Да, все они были смелые и в большинстве своем порядочные люди.
Но для того, что намеревался совершить Кемаль, этого было мало…
Глава III
Тем временем подозрительность союзников в отношении Кемаля перешла в уверенность.
Ни французы, ни англичане уже не сомневались в том, что главным организатором все ширившейся борьбы за независимость являлся именно он.
Многочисленные английские офицеры, внедренные в Анатолию, информировали военного коменданта почти ежедневно о возмущении населения оккупацией Измира; в Фракии, Западной и Центральной Анатолии нарастает движение сопротивления, чаще всего организуемое юнионистами.

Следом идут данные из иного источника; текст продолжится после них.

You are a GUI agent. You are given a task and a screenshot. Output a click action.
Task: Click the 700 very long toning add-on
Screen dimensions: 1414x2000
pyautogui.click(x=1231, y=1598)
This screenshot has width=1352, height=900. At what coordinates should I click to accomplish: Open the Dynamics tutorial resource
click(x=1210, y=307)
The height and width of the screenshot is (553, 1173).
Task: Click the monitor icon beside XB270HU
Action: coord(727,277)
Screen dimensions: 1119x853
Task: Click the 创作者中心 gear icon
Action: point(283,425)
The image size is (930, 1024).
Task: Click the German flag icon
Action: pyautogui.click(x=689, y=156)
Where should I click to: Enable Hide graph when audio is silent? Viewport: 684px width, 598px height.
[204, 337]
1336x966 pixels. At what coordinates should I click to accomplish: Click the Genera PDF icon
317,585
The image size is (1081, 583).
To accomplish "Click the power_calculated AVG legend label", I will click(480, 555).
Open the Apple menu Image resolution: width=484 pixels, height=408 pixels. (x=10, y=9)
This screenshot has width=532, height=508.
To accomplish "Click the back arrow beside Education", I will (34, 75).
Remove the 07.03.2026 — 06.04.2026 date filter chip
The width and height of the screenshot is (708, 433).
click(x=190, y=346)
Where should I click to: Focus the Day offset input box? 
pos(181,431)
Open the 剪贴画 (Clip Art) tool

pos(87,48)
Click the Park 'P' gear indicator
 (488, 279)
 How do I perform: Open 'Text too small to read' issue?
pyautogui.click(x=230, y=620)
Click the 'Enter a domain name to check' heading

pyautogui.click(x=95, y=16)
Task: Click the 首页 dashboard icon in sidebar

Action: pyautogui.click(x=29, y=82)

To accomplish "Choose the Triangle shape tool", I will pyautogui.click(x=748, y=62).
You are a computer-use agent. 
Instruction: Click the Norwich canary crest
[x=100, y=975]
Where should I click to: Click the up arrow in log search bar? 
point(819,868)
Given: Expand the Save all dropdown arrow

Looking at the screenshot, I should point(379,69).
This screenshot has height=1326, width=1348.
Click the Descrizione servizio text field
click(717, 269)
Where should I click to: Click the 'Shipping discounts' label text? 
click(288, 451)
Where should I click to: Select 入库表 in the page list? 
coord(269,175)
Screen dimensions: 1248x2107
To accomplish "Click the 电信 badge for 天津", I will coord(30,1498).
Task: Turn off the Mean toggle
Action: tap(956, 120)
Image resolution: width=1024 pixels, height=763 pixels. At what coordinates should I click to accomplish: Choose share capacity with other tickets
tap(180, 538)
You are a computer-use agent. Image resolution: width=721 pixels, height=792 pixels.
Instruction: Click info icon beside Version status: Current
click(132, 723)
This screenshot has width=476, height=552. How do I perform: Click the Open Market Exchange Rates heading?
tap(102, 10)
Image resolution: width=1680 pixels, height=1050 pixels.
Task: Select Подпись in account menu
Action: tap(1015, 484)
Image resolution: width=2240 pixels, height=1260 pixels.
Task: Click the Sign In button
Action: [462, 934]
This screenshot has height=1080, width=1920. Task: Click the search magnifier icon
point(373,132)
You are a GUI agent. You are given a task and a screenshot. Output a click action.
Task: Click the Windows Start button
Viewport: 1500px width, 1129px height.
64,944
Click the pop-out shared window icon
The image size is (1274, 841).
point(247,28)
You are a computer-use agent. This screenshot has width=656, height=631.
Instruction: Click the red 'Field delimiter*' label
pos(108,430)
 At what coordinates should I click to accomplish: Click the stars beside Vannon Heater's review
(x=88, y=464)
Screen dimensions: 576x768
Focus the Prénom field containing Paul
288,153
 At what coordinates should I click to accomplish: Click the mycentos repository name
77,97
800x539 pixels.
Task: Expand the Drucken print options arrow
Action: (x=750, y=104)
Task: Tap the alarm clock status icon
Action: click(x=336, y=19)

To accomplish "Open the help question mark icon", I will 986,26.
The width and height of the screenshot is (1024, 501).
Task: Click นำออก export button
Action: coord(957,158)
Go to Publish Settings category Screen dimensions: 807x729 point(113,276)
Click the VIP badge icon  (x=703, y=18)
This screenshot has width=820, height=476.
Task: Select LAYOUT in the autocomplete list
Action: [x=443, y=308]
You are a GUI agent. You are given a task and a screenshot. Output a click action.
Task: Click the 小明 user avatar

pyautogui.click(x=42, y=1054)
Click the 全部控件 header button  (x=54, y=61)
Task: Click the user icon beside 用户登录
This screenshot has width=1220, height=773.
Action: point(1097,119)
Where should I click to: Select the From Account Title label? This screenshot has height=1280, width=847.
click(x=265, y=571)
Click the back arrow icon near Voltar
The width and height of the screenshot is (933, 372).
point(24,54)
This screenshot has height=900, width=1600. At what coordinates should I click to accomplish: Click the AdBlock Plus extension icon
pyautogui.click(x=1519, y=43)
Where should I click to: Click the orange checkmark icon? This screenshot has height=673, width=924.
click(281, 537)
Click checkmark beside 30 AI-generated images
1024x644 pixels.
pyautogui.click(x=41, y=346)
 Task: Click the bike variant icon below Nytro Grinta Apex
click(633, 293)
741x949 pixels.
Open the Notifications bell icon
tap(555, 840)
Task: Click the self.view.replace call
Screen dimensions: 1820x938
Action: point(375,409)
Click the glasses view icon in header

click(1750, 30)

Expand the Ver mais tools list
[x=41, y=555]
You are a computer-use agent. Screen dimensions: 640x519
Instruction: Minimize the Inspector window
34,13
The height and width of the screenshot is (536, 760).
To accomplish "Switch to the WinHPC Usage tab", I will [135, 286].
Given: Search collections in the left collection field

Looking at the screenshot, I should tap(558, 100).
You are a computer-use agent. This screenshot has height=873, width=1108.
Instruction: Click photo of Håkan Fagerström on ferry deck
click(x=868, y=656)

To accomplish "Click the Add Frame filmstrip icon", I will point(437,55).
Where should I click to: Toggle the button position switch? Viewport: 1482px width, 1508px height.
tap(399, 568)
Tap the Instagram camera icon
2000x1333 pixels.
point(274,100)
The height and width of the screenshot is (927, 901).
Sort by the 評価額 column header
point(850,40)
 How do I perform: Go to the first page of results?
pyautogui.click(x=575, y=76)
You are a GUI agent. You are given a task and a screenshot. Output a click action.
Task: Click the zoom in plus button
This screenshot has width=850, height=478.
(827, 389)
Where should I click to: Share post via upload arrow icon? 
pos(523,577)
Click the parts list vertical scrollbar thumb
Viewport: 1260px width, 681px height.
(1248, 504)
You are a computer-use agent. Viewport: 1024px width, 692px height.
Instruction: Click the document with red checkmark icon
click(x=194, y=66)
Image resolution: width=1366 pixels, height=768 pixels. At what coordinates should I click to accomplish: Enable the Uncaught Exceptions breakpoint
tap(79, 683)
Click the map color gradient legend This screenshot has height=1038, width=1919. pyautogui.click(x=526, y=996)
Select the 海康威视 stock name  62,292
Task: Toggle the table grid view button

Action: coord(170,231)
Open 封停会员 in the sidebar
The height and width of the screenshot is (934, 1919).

Министр внутренних дел Али Кемаль в доверительных беседах с англичанами признал, что юнионисты, их сторонники и военные все резче критиковали правительство.
По его словам, больше всех в этом неблагородном деле преуспел генерал Кемаль, который в буквальном смысле оккупировал телеграф.
Но каждый раз, когда он предлагал правительству обвинить Кемаля во вмешательстве в управление телеграфной службой и перевести его в Конью, военный министр и начальник Генерального штаба выступали против этого и переубеждали большинство кабинета министров.
Калторп многократно обращался к османскому правительству, требуя отозвать Кемаля и инспектора войск в Конье Кючюк Джемаля, и всякий раз наталкивался на отказ.
Но это вовсе не означало того, что Кемаля оставили в покое.
Отнюдь!
Военный министр чуть ли не каждый день теребил его, требуя вернуться.
Кемаль не подчинялся, и тогда в дело вмешался великий везирь.
Правда, Ферит-паша и сам оказался в те дни в сложном положении.
А все дело было в том, что его выгнали с мирной конференции в Париже.
Ферит-паша произнес исключительно неудачную речь, больше похожую на речь победителя.
— Я никогда не слышал ничего более тупого, — прокомментировал выступление великого визиря Вильсон,
Другое дело, что его в известной степени спровоцировали, поскольку на конференции национальные чувства унижали, как только могли.